Re: Extract numeric filed in JSONB more effectively - Mailing list pgsql-hackers

From Andy Fan
Subject Re: Extract numeric filed in JSONB more effectively
Date
Msg-id 87r0hmvuvr.fsf@163.com
Whole thread Raw
In response to Re: Extract numeric filed in JSONB more effectively  (jian he <jian.universality@gmail.com>)
Responses Re: Extract numeric filed in JSONB more effectively
List pgsql-hackers
Hi,

Here is the update of this patch.

1. What is it for?

commit f7b93acc24b4a152984048fefc6d71db606e3204 (HEAD -> jsonb_numeric)
Author: yizhi.fzh <yizhi.fzh@alibaba-inc.com>
Date:   Fri Feb 9 16:54:06 2024 +0800

    Improve the performance of Jsonb numeric/bool extraction.
    
    JSONB object uses a binary compatible numeric format with the numeric
    data type in SQL. However in the past, extracting a numeric value from a
    JSONB field still needs to find the corresponding JsonbValue first,
    then convert the JsonbValue to Jsonb, and finally use the cast system to
    convert the Jsonb to a Numeric data type.

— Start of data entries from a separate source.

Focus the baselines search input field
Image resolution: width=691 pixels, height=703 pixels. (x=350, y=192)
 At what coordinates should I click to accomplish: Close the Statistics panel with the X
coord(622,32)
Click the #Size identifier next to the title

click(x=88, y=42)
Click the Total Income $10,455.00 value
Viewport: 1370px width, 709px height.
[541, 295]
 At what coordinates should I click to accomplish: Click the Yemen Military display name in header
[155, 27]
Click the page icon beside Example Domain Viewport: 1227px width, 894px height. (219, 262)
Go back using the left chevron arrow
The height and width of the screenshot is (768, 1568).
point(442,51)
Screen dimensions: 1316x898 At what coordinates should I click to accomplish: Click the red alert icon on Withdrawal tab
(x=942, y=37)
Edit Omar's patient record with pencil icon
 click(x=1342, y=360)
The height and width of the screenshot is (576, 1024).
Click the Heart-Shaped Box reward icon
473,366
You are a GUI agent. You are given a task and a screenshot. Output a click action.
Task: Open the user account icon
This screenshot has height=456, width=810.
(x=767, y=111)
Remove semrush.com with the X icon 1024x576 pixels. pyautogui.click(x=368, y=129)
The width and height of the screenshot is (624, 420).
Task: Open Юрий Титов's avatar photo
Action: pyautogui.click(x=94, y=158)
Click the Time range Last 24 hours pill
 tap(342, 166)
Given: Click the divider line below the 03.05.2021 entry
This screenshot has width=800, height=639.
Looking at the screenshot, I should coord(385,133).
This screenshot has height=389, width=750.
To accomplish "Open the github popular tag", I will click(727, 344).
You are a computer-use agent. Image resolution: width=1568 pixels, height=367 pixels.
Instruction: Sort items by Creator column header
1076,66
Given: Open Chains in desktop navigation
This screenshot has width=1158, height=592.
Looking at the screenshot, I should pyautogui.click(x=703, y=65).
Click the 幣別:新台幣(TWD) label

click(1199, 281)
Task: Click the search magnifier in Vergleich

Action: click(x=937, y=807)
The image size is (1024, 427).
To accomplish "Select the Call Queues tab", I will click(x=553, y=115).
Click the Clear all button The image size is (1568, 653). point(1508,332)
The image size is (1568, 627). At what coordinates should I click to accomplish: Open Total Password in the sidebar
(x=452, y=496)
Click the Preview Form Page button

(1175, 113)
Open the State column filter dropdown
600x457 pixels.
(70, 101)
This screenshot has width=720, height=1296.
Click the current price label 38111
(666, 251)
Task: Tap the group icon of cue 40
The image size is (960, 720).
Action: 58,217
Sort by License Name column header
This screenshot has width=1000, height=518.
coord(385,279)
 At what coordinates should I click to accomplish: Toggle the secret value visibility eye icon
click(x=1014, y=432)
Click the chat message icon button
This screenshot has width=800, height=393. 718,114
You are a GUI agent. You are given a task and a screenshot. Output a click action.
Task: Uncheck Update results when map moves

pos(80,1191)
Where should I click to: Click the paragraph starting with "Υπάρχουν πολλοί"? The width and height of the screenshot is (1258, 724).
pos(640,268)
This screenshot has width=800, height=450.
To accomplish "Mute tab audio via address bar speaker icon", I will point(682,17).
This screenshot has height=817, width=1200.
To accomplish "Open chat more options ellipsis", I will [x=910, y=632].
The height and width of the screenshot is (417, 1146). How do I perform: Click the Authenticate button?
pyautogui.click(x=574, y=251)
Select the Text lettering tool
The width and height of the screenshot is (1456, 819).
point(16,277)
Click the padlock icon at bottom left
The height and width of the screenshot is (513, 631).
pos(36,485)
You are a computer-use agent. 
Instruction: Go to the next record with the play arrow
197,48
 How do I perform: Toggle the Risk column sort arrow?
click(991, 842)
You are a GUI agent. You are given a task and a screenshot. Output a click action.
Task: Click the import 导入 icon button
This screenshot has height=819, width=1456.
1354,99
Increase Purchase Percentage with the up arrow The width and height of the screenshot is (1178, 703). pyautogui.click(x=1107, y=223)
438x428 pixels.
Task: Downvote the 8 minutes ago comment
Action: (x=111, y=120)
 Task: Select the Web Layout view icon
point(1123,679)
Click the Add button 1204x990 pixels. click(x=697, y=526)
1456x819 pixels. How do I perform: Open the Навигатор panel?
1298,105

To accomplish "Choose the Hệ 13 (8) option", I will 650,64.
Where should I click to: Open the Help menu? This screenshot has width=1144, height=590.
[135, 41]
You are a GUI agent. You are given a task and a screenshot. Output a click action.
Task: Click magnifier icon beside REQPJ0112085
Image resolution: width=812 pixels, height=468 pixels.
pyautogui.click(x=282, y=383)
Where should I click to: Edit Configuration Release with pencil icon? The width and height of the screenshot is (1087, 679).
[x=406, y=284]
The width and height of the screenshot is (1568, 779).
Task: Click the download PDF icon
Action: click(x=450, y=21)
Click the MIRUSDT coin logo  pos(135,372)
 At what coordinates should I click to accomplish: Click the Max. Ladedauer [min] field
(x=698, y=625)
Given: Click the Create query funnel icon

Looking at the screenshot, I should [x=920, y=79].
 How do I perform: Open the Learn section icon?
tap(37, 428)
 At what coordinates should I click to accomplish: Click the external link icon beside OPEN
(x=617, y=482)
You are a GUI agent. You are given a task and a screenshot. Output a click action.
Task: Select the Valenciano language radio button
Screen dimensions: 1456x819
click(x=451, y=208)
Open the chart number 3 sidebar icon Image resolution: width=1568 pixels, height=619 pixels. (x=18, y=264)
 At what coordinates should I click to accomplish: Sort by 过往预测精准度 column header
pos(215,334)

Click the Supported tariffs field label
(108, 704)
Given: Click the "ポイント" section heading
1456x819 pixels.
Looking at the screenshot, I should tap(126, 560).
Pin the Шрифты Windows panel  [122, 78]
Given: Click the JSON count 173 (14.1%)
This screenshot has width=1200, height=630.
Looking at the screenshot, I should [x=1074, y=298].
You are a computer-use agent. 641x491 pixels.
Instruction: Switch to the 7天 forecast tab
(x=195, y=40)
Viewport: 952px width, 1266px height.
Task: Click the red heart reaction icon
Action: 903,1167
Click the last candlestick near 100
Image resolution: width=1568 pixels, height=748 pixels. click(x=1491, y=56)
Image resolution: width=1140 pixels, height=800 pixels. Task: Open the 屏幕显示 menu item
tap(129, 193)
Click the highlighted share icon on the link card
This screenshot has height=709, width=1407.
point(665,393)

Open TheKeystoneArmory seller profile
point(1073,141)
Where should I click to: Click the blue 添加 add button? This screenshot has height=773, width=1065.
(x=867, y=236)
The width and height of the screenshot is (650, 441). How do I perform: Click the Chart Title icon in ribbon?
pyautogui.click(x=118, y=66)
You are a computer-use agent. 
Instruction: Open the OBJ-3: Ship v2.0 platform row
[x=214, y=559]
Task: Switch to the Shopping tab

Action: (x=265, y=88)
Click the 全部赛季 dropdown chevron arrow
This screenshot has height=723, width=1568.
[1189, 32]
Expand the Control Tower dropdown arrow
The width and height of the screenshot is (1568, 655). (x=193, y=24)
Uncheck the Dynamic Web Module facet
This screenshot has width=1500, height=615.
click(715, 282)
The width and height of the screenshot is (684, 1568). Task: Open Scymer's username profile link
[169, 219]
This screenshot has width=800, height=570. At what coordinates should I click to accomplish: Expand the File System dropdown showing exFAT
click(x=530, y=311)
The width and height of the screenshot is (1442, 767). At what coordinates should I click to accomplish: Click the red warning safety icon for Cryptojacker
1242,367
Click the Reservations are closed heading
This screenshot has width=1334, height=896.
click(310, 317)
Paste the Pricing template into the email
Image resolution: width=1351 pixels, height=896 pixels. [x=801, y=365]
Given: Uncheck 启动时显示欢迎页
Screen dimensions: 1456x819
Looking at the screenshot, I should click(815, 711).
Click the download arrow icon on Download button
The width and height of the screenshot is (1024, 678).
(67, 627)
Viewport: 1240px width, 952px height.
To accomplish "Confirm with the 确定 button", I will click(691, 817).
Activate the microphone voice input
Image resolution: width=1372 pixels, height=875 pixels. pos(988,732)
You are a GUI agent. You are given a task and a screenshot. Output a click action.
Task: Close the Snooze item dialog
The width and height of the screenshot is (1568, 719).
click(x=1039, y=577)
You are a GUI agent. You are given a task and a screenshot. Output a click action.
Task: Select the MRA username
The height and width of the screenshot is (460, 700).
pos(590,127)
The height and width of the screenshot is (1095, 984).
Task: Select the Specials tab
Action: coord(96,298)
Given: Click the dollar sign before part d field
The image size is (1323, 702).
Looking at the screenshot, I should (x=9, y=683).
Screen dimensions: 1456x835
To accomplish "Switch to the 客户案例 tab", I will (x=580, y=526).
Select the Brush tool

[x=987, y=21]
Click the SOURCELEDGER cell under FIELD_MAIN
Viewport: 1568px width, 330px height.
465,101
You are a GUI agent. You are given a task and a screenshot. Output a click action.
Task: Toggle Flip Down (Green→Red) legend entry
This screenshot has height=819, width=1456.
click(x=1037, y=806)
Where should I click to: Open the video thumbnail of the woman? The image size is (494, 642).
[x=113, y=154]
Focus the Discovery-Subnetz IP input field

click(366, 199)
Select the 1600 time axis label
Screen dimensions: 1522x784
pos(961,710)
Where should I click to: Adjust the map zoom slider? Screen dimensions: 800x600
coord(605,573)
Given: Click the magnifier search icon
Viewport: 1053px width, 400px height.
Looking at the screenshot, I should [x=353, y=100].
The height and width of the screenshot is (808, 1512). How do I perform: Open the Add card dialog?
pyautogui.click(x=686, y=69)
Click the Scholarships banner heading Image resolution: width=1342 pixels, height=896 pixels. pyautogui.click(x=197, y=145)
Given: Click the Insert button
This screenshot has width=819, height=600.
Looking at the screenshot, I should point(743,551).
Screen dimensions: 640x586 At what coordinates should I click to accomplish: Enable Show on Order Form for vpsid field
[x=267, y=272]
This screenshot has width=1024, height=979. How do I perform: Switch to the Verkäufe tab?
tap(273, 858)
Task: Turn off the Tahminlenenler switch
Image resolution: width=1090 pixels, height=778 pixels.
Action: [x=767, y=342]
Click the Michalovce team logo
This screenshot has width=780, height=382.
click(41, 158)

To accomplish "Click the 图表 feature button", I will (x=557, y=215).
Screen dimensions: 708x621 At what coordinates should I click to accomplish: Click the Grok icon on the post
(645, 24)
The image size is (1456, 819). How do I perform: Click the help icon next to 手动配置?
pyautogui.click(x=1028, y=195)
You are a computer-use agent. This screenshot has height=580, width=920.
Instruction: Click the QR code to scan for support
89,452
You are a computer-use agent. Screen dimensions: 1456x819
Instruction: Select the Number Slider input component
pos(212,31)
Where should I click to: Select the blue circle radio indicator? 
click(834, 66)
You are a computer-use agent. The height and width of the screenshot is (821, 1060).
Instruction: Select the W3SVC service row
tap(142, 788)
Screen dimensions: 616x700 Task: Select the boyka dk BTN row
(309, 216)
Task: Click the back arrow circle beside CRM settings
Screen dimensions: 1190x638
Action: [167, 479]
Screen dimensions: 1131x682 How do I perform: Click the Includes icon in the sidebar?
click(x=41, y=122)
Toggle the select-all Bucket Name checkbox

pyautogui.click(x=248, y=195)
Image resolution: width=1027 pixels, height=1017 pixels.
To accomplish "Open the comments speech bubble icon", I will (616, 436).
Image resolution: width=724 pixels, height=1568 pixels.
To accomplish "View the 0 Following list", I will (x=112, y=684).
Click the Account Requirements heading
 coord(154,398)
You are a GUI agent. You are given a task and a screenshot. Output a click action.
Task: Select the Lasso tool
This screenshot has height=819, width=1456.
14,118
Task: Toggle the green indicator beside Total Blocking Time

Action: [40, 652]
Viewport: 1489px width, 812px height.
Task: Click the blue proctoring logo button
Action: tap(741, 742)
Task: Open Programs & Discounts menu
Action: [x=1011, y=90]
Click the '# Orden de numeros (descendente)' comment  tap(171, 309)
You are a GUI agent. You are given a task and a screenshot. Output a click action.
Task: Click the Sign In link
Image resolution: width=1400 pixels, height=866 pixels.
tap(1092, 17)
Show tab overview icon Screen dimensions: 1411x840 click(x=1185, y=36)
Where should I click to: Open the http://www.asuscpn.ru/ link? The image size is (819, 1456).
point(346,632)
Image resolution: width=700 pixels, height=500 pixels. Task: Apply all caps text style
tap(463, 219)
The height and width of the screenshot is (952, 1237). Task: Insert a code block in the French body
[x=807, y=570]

This approach was very
    inefficient in terms of performance.
    
    In the current patch, It is handled that the JsonbValue is converted to
    numeric data type directly.  This is done by the planner support
    function which detects the above case and simplify the expression.
    Because the boolean type and numeric type share certain similarities in
    their attributes, we have implemented the same optimization approach for
    both.  In the ideal test case, the performance can be 2x than before.
    
    The optimized functions and operators includes:
    1. jsonb_object_field / ->
    2. jsonb_array_element / ->
    3. jsonb_extract_path / #>
    4. jsonb_path_query
    5. jsonb_path_query_first

example:
create table tb(a jsonb);
insert into tb select '{"a": 1, "b": "a"}'::jsonb;


master:
explain (costs off, verbose) select * from tb where (a->'a')::numeric > 3::numeric;
                        QUERY PLAN                         
-----------------------------------------------------------
 Seq Scan on public.tb
   Output: a
   Filter: (((tb.a -> 'a'::text))::numeric > '3'::numeric)
(3 rows)

patched:

postgres=# explain (costs off, verbose) select * from tb where (a->'a')::numeric > 3::numeric;
                                                     QUERY PLAN                                                      
---------------------------------------------------------------------------------------------------------------------
 Seq Scan on public.tb
   Output: a
   Filter: (jsonb_finish_numeric(jsonb_object_field_start((tb.a)::internal, 'a'::text), '1700'::oid) > '3'::numeric)
(3 rows)

The final expression generated by planner support function includes:

1).
jsonb_object_field_start((tb.a)::internal, 'a'::text) first, this
function returns the internal datum which is JsonbValue in fact.
2).
jsonb_finish_numeric(internal (jsonbvalue), '1700::oid) convert the
jsonbvalue to numeric directly without the jsonb as a intermedia result.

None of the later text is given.